§ **DIRECTIONS**:
A) Quote the article about Virginia's solitary confinement bill, starting at the words "The bill says" and stopping after "a medical practitioner.".
B) According to Sen. Morrissey in the article about Virginia's solitary confinement bill, why does the bill allow some exceptions to eliminating solitary confinement? Answer in one to three sentences.
C) Continue the article about Virginia's solitary confinement bill from its last sentence.

======== EXERCISE PASSAGE

A bill in the state Senate that would prohibit prisons and juvenile facilities run by the Virginia Department of Corrections (DOC) from placing offenders in solitary confinement was reported out of the Rehabilitation and Social Services Committee on Friday.
Specifically, Senate Bill 1301 does not outright ban the use of solitary confinement – defined as 17 or more hours in a cell for juveniles and 20 or more hours for adult prisoners – but more so restricts the practice and implements safeguards against misuse
“My bill sets the policy in the Commonwealth that we are going to eliminate solitary confinement,” Sen. Joe Morrissey (D-Richmond City), who introduced the legislation, told The Virginia Star. “The bill necessarily allows some exceptions for untoward behaviors which would require that environment, but limits the amount of time it can last and recognizes that there are physical and mental ramifications for putting somebody in solitary confinement.”
The bill says that no prisoner or juvenile will be placed in solitary confinement unless it is for the purpose of providing medical or mental health treatment and is consistent with recommendations from a medical practitioner.
The exceptions outlined in the bill for when solitary confinement is allowed, determined by a facility administrator, are as follows: to prevent an immediate threat of physical harm to the prisoner/juvenile or other inmates, during a facility-wide lockdown to ensure the safety of offenders, or for their own protection.
If the first exception is used, state facility prisoners can be held in that environment for no longer than 48 hours and 24 hours for juveniles.
While presenting the bill to committee members, Morrissey argued that there is currently nothing preventing inmates in state prisons from being put in solitary confinement for long stretches of time and suggested facilities use alternative punishments instead like forfeiting earned sentence credits, loss of privileges such as visitation or phone calls, and even a delayed parole date.
A DOC spokesperson told The Star that the agency does not have solitary confinement in the Commonwealth by common definition of the term.
According to an agency release, the DOC instead has what is called short and long-term restrictive housing. Inmates can be put in short-term restrictive housing for fighting, assault, being under the influence of drugs or refusing to follow direct orders, among others. Long-term restricting housing is for more serious offenses like attempted escape, or murder of another inmate or facility staff.

================
======== RECORDS PROVIDED

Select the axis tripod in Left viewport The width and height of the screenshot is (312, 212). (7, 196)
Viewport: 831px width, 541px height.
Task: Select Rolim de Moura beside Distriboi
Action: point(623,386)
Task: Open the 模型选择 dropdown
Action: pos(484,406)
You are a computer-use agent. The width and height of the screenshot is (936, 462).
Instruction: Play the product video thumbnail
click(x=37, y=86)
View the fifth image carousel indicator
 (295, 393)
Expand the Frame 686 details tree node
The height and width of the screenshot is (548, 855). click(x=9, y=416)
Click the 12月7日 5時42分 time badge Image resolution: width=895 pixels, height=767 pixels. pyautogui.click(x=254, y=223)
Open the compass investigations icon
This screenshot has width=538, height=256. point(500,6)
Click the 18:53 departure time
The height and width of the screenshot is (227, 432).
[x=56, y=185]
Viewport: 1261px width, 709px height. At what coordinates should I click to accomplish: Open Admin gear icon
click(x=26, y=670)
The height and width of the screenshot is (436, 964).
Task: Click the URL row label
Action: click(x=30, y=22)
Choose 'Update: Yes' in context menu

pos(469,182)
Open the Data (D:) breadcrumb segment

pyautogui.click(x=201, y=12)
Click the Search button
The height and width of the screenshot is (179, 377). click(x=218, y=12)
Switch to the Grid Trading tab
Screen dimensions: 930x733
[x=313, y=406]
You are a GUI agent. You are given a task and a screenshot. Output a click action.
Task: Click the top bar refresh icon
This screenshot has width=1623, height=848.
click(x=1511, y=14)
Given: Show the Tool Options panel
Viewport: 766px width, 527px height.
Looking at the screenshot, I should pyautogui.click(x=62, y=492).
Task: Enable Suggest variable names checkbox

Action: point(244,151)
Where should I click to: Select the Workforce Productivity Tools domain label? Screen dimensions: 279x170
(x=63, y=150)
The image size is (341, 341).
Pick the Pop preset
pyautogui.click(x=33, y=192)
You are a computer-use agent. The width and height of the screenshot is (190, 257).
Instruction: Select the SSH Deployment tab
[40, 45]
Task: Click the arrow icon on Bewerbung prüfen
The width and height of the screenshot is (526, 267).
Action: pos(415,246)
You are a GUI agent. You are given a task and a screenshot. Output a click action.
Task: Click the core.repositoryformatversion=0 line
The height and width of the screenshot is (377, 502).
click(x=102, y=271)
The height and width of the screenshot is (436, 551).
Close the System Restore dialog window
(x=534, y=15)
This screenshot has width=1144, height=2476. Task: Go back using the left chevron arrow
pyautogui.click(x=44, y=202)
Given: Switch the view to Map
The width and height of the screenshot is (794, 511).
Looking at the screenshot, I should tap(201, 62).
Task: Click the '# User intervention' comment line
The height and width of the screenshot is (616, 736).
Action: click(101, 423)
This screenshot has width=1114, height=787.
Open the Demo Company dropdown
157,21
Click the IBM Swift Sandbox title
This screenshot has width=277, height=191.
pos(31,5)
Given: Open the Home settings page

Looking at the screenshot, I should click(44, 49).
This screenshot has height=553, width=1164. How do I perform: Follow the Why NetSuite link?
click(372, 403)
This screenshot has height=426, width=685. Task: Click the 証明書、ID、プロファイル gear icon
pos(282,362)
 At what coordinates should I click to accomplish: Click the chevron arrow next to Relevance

================

§ **ANSWERS FOR THE EXERCISE**:
A)
The bill says that no prisoner or juvenile will be placed in solitary confinement unless it is for the purpose of providing medical or mental health treatment and is consistent with recommendations from a medical practitioner.

B) Morrissey says the bill allows exceptions because some untoward behaviors would require that environment. The bill still limits how long solitary confinement can last, recognizing that it has physical and mental ramifications for the person placed in it.

C)
Jermiah Fitz, a DOC legislative liaison, said during the committee meeting that the agency does not have a position on the bill but proceeded to briefly address the members.
“Since 2011, the Virginia Department of Corrections has remained dedicated to developing a culture change and reducing the use of restricted housing,” Fitz said. “From January 2016 to June of 2020, [DOC] has decreased its restrictive housing population statewide by 60 percent. That’s roughly 908 individuals less than when the study started in 2016.”
Fitz also said the agency agreed with Morrissey’s attempt to reduce restrictive housing, but some details in the bill presented DOC with challenges that they have concerns over. However, Fitz neither specified what those concerns are nor the aforementioned details.
Morrissey said he does not know what the specific concerns from DOC are but is going to reach out to inquire about specifics and try to address it before the bill is heard again.
The legislation narrowly reported out of committee by an 8-5 party-line vote. All of the Democrats voted in support of the measure and nearly every Republican opposed except for Sen. Emmett Hanger (R-Augusta) who abstained.
Sen. Bill DeSteph (R-Virginia Beach) told The Star that he voted against the bill because of policy issues and several parts of the legislation that he did not agree with.
The bill referred to the Finance and Appropriations Committee for fiscal consideration, which meets this upcoming Tuesday.